TUPPC126 Visualization of Experimental Data at the National Ignition Facility 879
 
  • M.S. Hutton, R.C. Bettenhausen, E.J. Bond, A.D. Casey, R.N. Fallejo, J.A. Liebman, A.A. Marsh, T. M. Pannell, S.M. Reisdorf, A.L. Warrick
    LLNL, Livermore, California, USA
 
  Funding: * This work performed under the auspices of the U.S. Department of Energy by Lawrence Livermore National Laboratory under Contract DE-AC52-07NA27344. #LLNL-ABS-633252
An experiment on the National Ignition Facility (NIF) may produce hundreds of gigabytes of target diagnostic data. Raw and analyzed data are accumulated into the NIF Archive database. The Shot Data Systems team provides alternatives for accessing data including a web-based data visualization tool, a virtual file system for programmatic data access, a macro language for data integration, and a Wiki to support collaboration. The data visualization application in particular adapts dashboard user-interface design patterns popularized by the business intelligence software community. The dashboard canvas provides the ability to rapidly assemble tailored views of data directly from the NIF archive. This design has proven capable of satisfying most new visualization requirements in near real-time.

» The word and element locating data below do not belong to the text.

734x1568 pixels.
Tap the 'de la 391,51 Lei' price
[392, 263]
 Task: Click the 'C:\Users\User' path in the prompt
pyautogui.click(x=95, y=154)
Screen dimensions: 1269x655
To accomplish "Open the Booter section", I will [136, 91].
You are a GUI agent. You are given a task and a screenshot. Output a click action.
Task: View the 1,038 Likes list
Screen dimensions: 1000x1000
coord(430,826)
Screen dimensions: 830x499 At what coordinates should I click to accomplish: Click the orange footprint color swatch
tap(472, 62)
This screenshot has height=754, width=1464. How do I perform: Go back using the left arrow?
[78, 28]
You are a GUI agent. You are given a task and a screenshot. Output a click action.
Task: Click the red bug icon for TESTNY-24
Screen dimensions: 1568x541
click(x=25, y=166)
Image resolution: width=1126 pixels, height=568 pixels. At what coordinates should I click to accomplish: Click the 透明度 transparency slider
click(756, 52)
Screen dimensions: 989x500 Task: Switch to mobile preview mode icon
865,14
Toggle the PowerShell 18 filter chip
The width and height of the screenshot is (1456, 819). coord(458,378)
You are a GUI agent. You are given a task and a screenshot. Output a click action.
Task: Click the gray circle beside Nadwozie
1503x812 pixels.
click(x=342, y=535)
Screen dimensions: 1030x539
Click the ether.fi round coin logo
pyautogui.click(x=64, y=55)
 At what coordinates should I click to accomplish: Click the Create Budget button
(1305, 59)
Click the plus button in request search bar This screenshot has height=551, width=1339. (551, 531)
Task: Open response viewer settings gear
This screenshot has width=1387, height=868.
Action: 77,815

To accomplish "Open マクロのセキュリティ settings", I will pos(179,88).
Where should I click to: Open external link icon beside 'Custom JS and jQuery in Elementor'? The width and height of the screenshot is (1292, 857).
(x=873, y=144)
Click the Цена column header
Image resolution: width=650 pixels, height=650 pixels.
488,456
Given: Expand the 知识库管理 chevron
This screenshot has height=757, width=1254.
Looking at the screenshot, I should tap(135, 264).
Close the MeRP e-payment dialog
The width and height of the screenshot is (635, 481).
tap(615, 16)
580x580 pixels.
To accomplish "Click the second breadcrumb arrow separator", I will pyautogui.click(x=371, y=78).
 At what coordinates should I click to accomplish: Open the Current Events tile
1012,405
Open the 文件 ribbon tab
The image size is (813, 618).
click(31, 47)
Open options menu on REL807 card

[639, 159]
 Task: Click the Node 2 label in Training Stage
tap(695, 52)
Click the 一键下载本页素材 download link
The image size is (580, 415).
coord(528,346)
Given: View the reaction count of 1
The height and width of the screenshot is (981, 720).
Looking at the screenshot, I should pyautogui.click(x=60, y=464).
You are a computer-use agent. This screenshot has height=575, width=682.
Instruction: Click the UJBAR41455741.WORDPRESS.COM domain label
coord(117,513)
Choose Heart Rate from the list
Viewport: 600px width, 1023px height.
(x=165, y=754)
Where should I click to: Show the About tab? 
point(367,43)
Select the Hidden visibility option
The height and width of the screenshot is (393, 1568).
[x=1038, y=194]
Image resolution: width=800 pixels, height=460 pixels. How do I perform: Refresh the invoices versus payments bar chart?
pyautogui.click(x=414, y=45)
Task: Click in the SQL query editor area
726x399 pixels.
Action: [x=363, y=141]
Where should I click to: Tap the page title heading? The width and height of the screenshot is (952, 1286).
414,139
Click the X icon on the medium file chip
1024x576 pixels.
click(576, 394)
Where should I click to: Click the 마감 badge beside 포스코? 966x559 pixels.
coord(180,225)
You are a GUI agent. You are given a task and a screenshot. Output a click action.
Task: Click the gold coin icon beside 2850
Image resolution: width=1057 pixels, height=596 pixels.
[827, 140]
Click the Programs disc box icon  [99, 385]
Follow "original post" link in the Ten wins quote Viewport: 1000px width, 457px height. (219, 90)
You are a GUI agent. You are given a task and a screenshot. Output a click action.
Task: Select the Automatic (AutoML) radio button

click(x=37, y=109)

The separate file system and macro feature-set support direct data access from a scientist’s computer using scientific languages such as IDL, Matlab and Mathematica. Underlying all these capabilities is a shared set of web services that provide APIs and transformation routines to the NIF Archive. The overall software architecture will be presented with an emphasis on data visualization.
 
poster icon Poster TUPPC126 [4.900 MB]  
 
WECOBA05 Understanding NIF Experimental Results: NIF Target Diagnostic Automated Analysis Recent Accompolishments 1008
 
  • J.A. Liebman, R.C. Bettenhausen, E.J. Bond, A.D. Casey, R.N. Fallejo, M.S. Hutton, A.A. Marsh, T. M. Pannell, S.M. Reisdorf, A.L. Warrick
    LLNL, Livermore, California, USA
 
  Funding: This work was performed under the auspices of the Lawrence Livermore National Security, LLC, (LLNS) under Contract No. DE-AC52-07NA27344. #LLNL-ABS-632818
The National Ignition Facility (NIF) at the Lawrence Livermore National Laboratory is the most energetic laser system in the world. During a NIF laser shot, a 20-ns ultraviolet laser pulse is split into 192 separate beams, amplified, and directed to a millimeter-sized target at the center of a 10-m target chamber. To achieve the goals of studying energy science, basic science, and national security, NIF laser shot performance is being optimized around key metrics such as implosion shape and fuel mix. These metrics are accurately quantified after each laser shot using automated signal and image processing routines to analyze raw data from over 50 specialized diagnostics that measure x-ray, optical and nuclear phenomena. Each diagnostic’s analysis is comprised of a series of inverse problems, timing analysis, and specialized processing. This talk will review the framework for general diagnostic analysis, give examples of specific algorithms used, and review the diagnostic analysis team’s recent accomplishments. The automated diagnostic analysis for x-ray, optical, and nuclear diagnostics provides accurate key performance metrics and enables NIF to achieve its goals.